Racial Justice

Racial Justice

For all of you are the children of God. —Galatians 3:28

Each person is created in the image of God. But whenever we devise, maintain or perpetuate systems and structures that oppress people based on race and/or ethnicity, we interfere with God's purpose and the opportunity for all God's children to be fully who they are created to be. Racism is an affront to God.

people-with-heads-together-crop.jpgRacism is racial prejudice plus power. It is rooted in the belief that one group has racial superiority and entitlement over others. Its power is manifested in every institution and system, both nationally and internationally, which was historically established and continues to function to benefit one group of people to the disadvantage of other groups. Awareness and education will help us to become anti-racist individuals and foster the development of anti-racist systems and institutions that can eliminate privilege for some and oppression for others.

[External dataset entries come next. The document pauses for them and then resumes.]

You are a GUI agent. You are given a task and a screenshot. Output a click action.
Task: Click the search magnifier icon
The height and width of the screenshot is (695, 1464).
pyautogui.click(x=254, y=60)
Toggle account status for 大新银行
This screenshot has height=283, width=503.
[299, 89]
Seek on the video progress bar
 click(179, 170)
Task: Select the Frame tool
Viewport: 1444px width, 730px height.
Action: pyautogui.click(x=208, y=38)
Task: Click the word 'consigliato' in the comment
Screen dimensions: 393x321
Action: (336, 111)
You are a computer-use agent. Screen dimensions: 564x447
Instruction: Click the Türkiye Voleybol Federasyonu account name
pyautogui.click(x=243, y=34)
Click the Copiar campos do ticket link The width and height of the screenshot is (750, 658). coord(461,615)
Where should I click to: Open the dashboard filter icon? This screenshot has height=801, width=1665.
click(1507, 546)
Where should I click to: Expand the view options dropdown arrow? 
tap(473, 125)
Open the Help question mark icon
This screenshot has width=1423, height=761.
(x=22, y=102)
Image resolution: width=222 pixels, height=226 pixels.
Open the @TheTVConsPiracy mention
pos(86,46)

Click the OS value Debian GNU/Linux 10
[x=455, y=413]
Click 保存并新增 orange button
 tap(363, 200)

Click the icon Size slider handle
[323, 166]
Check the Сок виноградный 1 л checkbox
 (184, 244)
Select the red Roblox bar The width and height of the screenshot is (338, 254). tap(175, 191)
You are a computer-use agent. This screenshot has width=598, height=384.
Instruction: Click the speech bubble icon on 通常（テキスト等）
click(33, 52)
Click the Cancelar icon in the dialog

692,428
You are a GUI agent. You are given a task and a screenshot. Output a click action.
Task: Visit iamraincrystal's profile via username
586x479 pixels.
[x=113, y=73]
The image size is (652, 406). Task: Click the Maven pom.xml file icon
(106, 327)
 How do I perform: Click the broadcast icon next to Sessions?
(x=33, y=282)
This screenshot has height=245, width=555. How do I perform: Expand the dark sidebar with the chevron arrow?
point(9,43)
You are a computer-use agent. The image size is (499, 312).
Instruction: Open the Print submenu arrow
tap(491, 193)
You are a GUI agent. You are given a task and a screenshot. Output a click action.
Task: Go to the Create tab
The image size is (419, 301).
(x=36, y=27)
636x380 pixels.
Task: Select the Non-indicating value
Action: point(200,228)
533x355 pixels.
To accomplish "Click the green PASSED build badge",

The United Church of Christ and its predecessor churches have made a priority commitment to supporting policies and structures that make real our Christian commitment to racial justice. The UCC's emphasis means more than simply challenging personal prejudices, but involves a commitment to in-depth analysis of societal policies and structures that either work toward the elimination of racism or perpetuate it.

How to Engage

The United Church of Christ has a long history of working towards Racial Justice. Click on one of following for more information on what the UCC is doing and how YOU can get involved:

Learn more:

White Privilege: Let’s Talk
White Privilege: Let's Talk—A Resource for Transformational Dialogue is an adult curriculum from the United Church of Christ that's designed to invite church members to engage in safe, meaningful, substantive, and bold conversations on race. Have you accessed the curriculum now available that can help church members? Download the resource today.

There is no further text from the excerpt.